▶ **GIVEN RECORDS**:
╔══

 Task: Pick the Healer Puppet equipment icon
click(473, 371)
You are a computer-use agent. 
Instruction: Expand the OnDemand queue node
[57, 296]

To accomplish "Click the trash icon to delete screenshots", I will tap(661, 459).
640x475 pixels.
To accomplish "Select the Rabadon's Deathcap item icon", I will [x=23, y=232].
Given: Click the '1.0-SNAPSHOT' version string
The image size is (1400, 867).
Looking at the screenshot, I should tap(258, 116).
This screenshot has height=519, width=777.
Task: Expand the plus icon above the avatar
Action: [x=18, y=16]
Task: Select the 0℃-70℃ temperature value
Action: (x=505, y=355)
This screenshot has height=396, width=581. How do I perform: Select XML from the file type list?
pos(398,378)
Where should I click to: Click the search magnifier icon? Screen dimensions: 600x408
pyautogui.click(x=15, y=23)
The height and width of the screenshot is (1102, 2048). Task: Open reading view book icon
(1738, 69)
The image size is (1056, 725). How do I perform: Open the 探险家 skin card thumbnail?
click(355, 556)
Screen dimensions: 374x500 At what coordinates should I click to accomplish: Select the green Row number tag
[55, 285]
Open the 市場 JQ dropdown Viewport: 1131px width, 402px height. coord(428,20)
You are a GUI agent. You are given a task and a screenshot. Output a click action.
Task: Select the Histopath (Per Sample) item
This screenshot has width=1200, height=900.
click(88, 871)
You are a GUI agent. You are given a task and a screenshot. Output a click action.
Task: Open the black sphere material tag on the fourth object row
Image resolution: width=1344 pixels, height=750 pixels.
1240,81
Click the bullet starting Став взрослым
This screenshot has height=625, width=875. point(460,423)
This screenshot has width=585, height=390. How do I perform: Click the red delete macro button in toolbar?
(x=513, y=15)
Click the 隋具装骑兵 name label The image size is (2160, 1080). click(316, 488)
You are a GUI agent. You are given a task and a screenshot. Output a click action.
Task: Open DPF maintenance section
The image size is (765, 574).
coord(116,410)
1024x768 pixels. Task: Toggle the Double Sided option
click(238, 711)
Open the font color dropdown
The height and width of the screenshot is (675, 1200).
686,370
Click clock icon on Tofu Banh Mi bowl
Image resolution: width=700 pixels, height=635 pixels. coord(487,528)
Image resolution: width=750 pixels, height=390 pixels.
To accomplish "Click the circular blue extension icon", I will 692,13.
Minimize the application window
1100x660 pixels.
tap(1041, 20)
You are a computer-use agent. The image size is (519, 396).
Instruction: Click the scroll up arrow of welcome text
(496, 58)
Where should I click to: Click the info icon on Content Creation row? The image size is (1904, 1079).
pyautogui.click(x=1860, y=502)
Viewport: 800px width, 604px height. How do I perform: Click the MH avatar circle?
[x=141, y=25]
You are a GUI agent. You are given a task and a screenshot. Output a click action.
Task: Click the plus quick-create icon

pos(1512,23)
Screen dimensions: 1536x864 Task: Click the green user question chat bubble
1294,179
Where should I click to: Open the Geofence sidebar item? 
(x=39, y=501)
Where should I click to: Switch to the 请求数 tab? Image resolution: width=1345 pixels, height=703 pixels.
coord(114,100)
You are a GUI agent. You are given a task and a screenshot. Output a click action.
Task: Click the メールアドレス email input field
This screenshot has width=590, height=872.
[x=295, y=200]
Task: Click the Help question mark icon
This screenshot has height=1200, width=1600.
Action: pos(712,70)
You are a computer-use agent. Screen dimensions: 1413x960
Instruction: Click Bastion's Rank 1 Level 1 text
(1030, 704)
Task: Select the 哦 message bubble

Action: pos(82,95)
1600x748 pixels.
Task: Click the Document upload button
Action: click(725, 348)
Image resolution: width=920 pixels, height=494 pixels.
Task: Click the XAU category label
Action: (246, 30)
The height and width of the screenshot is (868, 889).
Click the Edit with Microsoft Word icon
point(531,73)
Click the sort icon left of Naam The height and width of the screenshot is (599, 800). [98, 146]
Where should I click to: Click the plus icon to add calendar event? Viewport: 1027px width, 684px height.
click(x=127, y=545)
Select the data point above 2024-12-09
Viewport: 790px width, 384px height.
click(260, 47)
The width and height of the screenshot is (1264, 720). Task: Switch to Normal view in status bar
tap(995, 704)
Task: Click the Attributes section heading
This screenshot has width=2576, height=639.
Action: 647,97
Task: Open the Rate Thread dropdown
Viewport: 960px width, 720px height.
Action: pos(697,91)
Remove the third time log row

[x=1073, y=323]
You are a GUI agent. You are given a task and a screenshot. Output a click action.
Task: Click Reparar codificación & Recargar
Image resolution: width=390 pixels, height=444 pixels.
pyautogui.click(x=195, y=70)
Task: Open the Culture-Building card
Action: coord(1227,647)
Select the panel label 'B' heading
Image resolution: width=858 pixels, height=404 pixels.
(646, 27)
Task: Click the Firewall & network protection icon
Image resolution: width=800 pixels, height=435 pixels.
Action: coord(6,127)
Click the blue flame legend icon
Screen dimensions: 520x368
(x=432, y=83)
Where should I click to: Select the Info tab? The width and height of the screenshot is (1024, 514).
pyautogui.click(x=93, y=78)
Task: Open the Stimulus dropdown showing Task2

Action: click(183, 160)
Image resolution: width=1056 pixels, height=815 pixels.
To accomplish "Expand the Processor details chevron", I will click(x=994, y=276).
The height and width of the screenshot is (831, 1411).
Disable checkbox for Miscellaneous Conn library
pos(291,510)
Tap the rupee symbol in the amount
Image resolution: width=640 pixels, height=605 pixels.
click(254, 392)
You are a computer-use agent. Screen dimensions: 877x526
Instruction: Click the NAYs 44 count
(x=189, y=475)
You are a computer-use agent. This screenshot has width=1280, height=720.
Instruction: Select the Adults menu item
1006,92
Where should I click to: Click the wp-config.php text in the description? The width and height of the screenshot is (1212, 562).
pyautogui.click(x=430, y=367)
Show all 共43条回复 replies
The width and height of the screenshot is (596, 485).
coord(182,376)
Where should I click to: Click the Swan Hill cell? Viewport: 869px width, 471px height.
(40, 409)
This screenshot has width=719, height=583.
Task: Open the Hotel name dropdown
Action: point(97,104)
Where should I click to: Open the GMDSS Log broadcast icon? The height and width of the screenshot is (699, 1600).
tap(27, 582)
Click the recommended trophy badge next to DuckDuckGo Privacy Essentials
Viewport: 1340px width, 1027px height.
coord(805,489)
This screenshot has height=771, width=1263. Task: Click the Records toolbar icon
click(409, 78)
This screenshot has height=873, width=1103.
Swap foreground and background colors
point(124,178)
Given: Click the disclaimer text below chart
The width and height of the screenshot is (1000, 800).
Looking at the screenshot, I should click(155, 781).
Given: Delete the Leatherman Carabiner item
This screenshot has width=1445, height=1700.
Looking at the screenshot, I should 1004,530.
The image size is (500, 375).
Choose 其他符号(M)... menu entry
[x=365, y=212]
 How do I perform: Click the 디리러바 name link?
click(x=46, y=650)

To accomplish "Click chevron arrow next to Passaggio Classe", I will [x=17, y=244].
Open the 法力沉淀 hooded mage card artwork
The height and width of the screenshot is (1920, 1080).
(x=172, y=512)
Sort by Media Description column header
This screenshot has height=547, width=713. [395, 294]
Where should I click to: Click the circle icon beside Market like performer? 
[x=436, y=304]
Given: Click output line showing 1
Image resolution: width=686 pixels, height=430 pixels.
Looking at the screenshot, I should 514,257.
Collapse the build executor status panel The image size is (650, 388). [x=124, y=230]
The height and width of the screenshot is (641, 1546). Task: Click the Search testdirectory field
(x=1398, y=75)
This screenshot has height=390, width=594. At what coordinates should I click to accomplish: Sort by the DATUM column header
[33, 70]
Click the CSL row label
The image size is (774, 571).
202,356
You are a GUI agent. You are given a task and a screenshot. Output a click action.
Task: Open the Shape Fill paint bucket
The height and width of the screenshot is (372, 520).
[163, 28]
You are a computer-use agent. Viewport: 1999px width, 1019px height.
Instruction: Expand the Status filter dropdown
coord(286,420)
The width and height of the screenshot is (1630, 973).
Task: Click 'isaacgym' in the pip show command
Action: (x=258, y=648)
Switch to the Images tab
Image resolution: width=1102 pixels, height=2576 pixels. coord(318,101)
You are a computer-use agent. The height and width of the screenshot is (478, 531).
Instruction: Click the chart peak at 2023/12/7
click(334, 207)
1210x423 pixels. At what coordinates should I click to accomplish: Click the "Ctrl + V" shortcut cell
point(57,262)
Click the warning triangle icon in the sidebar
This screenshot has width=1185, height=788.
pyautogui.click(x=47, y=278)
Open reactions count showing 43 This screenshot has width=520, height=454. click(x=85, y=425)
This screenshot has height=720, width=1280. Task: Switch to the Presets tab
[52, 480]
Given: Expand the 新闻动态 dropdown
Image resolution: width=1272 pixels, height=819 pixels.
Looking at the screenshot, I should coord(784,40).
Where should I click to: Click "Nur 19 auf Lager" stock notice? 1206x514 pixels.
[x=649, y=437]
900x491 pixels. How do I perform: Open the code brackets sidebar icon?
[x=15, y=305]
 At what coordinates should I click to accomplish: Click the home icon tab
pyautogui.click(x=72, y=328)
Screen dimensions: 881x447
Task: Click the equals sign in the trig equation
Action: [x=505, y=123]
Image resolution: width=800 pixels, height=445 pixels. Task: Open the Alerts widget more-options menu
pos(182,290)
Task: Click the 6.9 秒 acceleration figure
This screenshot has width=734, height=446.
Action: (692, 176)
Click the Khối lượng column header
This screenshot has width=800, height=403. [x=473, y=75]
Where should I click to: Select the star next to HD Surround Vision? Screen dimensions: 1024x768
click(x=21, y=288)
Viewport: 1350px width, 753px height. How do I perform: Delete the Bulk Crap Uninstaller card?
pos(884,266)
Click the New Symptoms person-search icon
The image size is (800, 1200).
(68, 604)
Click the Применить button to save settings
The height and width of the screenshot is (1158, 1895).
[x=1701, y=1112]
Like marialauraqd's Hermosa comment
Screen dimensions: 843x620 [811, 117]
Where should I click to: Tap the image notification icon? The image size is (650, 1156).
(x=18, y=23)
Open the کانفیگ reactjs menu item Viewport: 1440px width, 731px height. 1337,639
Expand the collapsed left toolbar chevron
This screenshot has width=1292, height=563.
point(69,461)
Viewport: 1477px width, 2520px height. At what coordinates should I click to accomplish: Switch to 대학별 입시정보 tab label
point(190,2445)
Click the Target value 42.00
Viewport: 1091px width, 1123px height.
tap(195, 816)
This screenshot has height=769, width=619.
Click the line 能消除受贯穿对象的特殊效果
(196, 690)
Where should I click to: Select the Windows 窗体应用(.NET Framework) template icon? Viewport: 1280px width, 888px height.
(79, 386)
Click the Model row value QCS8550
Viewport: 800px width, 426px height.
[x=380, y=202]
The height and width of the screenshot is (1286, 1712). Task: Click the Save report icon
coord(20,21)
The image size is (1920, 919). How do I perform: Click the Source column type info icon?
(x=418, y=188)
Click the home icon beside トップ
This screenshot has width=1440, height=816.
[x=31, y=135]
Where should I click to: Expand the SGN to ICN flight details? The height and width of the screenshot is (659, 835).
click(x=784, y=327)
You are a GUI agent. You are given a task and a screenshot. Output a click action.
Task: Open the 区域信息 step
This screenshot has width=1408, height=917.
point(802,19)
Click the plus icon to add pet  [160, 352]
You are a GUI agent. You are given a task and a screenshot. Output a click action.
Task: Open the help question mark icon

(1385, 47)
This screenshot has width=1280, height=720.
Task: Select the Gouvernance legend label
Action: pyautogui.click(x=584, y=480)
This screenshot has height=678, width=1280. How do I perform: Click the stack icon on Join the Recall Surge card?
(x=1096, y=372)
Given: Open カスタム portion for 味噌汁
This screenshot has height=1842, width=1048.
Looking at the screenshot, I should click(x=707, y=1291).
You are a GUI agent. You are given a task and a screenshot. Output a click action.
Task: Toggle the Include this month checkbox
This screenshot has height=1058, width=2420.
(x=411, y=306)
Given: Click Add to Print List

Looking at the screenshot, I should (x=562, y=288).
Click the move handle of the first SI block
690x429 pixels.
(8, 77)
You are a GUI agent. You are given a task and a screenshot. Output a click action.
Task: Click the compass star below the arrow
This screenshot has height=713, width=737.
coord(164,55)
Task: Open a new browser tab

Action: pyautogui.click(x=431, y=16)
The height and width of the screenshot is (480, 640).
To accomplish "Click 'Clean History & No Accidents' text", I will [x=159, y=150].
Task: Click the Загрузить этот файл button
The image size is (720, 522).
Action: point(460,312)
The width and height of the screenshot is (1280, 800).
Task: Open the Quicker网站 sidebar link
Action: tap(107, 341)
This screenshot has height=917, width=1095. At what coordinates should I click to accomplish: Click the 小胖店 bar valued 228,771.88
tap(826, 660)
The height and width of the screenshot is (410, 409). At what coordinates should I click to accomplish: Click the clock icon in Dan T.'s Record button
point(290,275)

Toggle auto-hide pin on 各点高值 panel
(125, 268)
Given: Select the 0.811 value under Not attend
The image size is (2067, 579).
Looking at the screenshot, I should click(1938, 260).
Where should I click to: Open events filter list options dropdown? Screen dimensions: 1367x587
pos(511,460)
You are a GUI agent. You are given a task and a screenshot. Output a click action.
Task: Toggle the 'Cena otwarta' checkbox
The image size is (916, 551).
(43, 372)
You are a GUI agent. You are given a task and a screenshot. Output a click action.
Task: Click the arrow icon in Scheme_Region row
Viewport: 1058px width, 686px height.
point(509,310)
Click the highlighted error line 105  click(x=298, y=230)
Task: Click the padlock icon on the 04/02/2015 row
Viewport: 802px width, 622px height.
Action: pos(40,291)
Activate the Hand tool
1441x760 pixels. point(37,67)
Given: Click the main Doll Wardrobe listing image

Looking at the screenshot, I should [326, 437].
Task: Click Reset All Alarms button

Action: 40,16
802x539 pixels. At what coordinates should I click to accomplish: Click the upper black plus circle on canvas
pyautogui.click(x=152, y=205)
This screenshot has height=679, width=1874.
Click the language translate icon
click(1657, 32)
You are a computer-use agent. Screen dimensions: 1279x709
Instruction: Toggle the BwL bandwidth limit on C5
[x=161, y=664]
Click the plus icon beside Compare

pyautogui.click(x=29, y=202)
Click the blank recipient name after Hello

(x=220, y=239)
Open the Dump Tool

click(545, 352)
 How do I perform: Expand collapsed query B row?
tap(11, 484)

╚══

▶ **TRY IT**: Find every line above where the word "section" occurs, and copy that line.

▶ **SOLVED PROBLEM**:
Task: Open DPF maintenance section
Task: Click the Attributes section heading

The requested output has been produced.